Question

Use Part 1 of the Fundamental Theorem of Calculus to find the derivative of the function.$$y=\int_{e^{x}}^{0} \sin ^{3} t d t$$

Answer

**step1** Understanding the Problem and Required Theorem

The problem asks us to find the derivative of the function $$y=\int_{e^{x}}^{0} \sin ^{3} t d t$$ using Part 1 of the Fundamental Theorem of Calculus. This theorem relates the derivative of an integral to the integrand. A key aspect is that the variable of differentiation should ideally be the upper limit of integration.

**step2** Recalling the Fundamental Theorem of Calculus Part 1

Part 1 of the Fundamental Theorem of Calculus states that if $$F(x) = \int_{a}^{x} f(t) dt$$, where $$a$$ is a constant, then its derivative is $$F'(x) = f(x)$$. In our given function, the variable $$e^x$$ is in the lower limit, and the upper limit is a constant (0). Also, the limit of integration is a function of $$x$$ ($$e^x$$), not just $$x$$, which indicates that the Chain Rule will be necessary.

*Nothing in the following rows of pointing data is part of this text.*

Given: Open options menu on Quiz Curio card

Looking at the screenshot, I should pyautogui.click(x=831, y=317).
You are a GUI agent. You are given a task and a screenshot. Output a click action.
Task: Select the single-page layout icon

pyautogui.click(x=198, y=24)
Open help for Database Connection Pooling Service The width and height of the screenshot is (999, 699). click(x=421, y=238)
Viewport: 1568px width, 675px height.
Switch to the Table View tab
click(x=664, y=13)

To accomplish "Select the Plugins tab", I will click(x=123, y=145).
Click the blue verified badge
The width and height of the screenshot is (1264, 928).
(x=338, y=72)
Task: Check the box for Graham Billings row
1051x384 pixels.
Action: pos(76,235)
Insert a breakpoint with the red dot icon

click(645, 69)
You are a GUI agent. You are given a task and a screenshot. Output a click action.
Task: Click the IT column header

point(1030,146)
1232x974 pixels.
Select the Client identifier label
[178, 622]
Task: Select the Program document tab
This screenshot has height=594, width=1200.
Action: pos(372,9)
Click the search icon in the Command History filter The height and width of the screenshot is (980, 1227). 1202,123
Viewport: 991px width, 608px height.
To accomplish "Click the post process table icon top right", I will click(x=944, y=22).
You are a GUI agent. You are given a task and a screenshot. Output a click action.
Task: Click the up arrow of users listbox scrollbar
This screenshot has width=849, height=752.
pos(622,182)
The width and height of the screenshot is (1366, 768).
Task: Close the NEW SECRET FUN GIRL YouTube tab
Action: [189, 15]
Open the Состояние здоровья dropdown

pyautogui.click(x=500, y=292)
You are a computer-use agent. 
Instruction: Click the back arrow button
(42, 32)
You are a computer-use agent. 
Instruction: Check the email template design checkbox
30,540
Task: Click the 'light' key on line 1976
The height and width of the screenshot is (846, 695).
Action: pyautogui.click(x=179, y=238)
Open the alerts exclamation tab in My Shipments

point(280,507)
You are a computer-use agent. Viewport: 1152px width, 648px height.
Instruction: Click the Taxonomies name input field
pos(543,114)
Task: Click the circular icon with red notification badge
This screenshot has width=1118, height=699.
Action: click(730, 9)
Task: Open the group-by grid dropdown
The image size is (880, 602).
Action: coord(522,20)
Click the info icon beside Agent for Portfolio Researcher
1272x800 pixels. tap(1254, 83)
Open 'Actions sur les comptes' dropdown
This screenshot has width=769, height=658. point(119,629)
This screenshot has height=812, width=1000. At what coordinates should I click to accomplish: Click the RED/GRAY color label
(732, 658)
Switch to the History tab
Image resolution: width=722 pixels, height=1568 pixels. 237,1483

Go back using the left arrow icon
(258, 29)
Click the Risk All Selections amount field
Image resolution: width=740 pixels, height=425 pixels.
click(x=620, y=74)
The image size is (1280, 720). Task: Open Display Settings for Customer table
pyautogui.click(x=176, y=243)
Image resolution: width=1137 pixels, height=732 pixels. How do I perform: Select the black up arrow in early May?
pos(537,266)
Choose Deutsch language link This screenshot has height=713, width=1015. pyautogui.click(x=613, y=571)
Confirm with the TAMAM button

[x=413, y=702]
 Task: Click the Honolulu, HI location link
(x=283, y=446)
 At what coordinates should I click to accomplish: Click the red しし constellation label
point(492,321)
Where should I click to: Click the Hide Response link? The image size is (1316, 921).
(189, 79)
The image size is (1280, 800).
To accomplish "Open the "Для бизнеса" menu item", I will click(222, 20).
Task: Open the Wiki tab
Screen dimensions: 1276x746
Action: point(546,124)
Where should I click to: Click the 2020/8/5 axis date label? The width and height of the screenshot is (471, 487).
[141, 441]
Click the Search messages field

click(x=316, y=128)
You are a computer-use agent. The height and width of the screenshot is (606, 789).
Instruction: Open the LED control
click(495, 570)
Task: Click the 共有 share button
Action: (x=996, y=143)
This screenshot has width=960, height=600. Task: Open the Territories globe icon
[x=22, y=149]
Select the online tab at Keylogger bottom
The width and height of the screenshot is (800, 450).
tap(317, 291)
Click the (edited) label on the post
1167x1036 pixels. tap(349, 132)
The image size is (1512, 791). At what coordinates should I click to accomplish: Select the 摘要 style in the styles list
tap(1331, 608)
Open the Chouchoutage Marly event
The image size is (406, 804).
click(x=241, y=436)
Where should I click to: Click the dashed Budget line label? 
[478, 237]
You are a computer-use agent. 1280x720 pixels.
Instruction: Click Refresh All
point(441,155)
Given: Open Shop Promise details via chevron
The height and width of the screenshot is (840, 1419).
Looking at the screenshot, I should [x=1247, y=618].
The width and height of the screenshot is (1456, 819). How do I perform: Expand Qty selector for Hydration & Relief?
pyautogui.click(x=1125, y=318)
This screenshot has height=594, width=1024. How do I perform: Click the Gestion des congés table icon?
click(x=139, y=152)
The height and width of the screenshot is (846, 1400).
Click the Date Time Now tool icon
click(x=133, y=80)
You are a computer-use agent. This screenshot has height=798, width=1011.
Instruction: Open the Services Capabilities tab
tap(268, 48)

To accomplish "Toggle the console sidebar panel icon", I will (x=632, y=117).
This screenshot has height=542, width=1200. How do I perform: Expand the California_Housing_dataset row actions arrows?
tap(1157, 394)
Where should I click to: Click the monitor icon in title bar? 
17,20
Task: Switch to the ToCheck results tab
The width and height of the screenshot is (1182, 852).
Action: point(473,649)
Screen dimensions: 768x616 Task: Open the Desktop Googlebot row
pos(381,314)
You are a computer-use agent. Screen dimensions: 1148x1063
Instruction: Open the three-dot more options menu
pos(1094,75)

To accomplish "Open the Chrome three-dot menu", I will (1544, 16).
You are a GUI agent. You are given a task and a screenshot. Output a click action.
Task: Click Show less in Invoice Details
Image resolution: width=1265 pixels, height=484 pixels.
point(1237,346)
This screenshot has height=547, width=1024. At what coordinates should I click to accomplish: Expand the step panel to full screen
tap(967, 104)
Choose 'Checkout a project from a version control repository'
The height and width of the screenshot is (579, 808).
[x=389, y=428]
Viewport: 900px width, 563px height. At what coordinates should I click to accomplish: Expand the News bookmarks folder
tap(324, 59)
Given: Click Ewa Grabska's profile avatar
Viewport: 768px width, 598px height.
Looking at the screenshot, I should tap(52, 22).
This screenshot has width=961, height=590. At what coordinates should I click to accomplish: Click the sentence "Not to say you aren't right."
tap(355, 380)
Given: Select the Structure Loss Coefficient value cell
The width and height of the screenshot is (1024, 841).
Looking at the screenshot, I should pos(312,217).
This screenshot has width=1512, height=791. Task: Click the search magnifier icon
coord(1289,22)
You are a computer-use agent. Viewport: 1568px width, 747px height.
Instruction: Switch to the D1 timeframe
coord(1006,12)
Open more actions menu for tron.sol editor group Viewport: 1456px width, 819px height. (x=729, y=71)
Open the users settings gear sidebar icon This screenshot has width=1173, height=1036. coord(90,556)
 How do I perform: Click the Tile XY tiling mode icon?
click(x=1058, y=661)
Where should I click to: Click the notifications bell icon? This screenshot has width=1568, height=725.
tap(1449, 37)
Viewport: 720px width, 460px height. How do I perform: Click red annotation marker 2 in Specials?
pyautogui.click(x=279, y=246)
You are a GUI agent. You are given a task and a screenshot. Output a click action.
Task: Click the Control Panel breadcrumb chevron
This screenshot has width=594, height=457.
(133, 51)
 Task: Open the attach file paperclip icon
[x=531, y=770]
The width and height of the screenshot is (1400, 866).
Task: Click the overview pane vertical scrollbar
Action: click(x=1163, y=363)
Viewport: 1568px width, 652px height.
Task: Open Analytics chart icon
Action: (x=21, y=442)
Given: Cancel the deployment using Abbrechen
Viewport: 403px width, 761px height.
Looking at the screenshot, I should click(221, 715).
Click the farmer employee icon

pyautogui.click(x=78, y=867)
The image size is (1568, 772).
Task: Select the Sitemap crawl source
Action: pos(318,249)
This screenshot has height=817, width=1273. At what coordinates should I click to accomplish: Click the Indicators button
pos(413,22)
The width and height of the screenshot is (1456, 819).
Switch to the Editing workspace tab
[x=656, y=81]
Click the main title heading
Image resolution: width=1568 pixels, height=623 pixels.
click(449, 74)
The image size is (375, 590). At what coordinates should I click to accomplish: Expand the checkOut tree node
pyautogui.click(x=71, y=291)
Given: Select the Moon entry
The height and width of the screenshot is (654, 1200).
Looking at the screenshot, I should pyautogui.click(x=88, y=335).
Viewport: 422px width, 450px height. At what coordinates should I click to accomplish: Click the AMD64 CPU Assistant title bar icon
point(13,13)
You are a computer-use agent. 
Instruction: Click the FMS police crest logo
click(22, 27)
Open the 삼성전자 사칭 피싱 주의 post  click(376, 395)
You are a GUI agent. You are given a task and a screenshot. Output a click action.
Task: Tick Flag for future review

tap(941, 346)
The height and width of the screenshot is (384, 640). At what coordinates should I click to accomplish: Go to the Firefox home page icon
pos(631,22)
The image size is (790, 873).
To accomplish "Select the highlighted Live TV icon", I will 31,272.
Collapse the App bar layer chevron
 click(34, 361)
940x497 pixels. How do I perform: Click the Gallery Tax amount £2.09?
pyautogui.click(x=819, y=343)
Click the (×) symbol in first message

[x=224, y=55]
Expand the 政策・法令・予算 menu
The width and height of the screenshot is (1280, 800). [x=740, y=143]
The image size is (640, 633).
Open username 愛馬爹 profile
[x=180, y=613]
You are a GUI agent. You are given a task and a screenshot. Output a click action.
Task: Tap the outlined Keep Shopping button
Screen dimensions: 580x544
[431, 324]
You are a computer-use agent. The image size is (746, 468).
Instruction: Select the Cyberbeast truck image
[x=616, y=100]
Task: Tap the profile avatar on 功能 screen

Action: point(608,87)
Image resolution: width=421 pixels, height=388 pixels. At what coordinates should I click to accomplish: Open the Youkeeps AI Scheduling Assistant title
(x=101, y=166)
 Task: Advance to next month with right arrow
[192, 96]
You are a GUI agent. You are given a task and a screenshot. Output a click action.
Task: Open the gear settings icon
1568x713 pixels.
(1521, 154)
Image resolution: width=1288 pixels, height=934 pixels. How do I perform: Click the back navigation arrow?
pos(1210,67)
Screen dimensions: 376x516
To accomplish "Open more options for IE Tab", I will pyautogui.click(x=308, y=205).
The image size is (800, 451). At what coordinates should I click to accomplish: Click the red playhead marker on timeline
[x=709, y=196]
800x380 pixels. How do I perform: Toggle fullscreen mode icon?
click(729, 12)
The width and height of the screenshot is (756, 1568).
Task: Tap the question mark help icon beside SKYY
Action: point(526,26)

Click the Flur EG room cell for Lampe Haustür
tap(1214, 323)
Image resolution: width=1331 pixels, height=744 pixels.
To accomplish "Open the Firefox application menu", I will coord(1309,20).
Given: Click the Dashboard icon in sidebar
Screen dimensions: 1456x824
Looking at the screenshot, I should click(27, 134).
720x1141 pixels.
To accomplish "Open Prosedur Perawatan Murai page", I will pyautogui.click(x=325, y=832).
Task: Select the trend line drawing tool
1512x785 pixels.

**step3** Rewriting the Integral

To align the integral with the standard form of the Fundamental Theorem of Calculus, where the variable is in the upper limit, we use the property of definite integrals that states $$\int_{a}^{b} f(t) dt = -\int_{b}^{a} f(t) dt$$.
Applying this property to our function:
$$y=\int_{e^{x}}^{0} \sin ^{3} t d t = -\int_{0}^{e^{x}} \sin ^{3} t d t$$

**step4** Applying the Chain Rule

Now we have $$y = -\int_{0}^{e^{x}} \sin ^{3} t d t$$. Let $$u = e^x$$. Then, by the Fundamental Theorem of Calculus Part 1, if we consider $$G(u) = \int_{0}^{u} \sin ^{3} t d t$$, its derivative with respect to $$u$$ is $$G'(u) = \sin^{3} u$$.
To find $$\frac{dy}{dx}$$, we use the Chain Rule. The function is $$y = -G(u)$$, where $$u = e^x$$.
So, $$\frac{dy}{dx} = \frac{d}{du}(-G(u)) \cdot \frac{du}{dx}$$.
$$\frac{dy}{dx} = -G'(u) \cdot \frac{du}{dx}$$
We need to find $$\frac{du}{dx}$$:
$$\frac{du}{dx} = \frac{d}{dx}(e^x) = e^x$$

**step5** Performing the Differentiation

Substitute the expressions for $$G'(u)$$ and $$\frac{du}{dx}$$ into the Chain Rule formula:
$$\frac{dy}{dx} = -(\sin^{3} u) \cdot (e^x)$$
Finally, substitute back $$u = e^x$$ into the expression:
$$\frac{dy}{dx} = -(\sin^{3} (e^x)) \cdot e^x$$
Rearranging the terms for a standard form:
$$\frac{dy}{dx} = -e^x \sin^{3} (e^x)$$
This is the derivative of the given function.